What is being asked
From the line containing "Given: Click the left" through the last line of the records, print every line exactly and nothing more.

(Collected data entries)
···

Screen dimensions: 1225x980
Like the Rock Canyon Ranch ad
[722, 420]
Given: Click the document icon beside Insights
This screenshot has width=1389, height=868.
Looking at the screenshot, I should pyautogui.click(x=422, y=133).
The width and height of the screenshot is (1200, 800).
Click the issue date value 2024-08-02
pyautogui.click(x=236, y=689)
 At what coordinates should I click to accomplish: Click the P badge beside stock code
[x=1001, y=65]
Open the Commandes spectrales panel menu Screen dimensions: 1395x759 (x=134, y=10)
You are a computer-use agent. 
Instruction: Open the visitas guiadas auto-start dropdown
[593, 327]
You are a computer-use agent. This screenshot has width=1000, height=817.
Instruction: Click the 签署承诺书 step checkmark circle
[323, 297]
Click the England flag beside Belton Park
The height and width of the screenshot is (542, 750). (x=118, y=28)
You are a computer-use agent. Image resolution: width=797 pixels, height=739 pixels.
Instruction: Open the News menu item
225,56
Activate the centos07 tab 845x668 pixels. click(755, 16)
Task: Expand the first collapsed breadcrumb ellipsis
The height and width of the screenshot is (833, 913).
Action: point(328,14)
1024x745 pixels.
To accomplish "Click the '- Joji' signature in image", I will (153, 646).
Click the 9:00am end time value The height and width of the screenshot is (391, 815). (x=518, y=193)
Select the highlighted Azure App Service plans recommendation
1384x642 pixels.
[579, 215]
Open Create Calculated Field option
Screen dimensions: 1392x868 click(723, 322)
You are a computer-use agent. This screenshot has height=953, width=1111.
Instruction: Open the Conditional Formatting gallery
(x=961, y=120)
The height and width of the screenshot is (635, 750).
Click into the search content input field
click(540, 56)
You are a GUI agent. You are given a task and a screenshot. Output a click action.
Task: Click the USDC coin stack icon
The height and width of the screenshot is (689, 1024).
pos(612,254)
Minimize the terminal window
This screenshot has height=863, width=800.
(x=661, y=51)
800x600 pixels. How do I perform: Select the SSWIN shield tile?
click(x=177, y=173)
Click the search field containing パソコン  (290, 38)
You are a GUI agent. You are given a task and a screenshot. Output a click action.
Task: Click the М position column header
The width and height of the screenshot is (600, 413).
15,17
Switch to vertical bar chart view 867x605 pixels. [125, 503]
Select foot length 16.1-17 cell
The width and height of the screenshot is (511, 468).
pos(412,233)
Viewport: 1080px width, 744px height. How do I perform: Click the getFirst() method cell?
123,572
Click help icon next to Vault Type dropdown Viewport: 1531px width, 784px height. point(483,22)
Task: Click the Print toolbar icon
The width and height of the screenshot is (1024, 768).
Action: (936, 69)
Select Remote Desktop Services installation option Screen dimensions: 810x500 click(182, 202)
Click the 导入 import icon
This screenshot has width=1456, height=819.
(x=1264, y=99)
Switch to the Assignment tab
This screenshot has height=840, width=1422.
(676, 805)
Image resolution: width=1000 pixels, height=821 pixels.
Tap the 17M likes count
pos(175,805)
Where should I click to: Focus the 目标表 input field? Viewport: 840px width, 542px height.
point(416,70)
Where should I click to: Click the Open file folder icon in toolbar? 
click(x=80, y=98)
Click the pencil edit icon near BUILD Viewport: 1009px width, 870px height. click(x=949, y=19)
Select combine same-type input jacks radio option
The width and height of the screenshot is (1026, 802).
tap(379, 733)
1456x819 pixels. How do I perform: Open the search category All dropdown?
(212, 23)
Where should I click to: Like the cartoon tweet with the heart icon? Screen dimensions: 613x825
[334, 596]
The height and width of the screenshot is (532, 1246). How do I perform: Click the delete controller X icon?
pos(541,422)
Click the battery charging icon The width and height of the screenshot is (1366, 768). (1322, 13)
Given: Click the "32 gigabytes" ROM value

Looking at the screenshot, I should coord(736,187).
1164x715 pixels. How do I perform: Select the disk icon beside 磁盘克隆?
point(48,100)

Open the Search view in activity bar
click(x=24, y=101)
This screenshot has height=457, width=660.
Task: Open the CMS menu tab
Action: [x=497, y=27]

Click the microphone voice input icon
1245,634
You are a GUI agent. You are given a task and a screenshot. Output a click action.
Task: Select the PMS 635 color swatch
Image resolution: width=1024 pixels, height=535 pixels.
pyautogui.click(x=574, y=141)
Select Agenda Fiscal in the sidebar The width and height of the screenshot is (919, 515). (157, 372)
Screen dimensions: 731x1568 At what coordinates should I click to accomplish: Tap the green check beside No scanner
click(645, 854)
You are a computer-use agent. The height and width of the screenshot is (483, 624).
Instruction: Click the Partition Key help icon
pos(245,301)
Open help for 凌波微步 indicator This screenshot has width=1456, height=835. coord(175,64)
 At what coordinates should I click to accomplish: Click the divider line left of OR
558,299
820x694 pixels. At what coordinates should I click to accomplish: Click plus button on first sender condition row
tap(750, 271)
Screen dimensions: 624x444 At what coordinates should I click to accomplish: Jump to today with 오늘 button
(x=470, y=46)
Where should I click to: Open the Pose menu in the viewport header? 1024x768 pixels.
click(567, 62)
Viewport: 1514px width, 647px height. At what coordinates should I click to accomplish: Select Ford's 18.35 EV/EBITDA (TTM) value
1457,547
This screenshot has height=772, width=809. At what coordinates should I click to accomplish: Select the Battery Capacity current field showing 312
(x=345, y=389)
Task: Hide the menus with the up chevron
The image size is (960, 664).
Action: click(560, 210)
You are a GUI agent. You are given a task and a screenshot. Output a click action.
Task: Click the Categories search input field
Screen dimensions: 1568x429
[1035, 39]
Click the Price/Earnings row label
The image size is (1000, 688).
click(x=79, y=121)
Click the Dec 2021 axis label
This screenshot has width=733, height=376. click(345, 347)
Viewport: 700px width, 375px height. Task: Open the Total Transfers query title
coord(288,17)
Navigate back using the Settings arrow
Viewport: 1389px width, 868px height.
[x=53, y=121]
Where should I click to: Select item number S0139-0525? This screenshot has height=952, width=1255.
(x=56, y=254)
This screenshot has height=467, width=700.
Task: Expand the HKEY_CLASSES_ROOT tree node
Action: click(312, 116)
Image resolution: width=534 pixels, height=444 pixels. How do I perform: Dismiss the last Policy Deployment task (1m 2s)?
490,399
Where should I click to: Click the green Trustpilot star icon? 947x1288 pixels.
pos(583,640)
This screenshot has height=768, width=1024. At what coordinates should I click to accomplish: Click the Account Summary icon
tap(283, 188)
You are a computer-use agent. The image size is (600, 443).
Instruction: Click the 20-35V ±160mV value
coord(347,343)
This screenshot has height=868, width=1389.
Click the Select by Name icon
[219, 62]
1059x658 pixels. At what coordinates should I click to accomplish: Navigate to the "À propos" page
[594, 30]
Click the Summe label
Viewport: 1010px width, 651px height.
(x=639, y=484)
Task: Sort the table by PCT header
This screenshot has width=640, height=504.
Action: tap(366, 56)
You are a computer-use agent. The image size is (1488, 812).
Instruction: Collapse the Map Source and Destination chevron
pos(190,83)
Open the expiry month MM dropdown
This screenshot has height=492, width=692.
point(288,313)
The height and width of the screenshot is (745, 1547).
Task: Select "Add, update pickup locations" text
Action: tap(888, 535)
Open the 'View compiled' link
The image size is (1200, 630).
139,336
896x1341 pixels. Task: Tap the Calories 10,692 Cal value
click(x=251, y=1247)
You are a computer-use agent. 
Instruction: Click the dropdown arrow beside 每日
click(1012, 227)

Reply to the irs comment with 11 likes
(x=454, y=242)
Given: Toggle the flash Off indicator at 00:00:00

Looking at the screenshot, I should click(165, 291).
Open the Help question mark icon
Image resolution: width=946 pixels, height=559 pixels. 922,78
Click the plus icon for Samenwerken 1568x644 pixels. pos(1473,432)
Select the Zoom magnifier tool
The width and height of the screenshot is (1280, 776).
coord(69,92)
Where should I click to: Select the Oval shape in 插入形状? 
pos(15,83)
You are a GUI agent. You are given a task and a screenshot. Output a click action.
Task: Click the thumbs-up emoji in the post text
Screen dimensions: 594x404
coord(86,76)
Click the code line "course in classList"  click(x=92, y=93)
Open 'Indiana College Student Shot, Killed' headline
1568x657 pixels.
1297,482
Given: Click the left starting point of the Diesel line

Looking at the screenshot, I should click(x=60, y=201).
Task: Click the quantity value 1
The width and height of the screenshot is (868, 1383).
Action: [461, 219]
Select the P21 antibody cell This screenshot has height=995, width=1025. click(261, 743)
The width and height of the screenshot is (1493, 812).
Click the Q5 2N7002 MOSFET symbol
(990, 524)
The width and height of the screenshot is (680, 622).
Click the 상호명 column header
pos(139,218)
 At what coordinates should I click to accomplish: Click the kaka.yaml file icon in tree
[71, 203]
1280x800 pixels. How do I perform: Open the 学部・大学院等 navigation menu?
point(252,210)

···

Task output
Given: Click the left starting point of the Diesel line

Looking at the screenshot, I should click(x=60, y=201).
Task: Click the quantity value 1
The width and height of the screenshot is (868, 1383).
Action: [461, 219]
Select the P21 antibody cell This screenshot has height=995, width=1025. click(261, 743)
The width and height of the screenshot is (1493, 812).
Click the Q5 2N7002 MOSFET symbol
(990, 524)
The width and height of the screenshot is (680, 622).
Click the 상호명 column header
pos(139,218)
 At what coordinates should I click to accomplish: Click the kaka.yaml file icon in tree
[71, 203]
1280x800 pixels. How do I perform: Open the 学部・大学院等 navigation menu?
point(252,210)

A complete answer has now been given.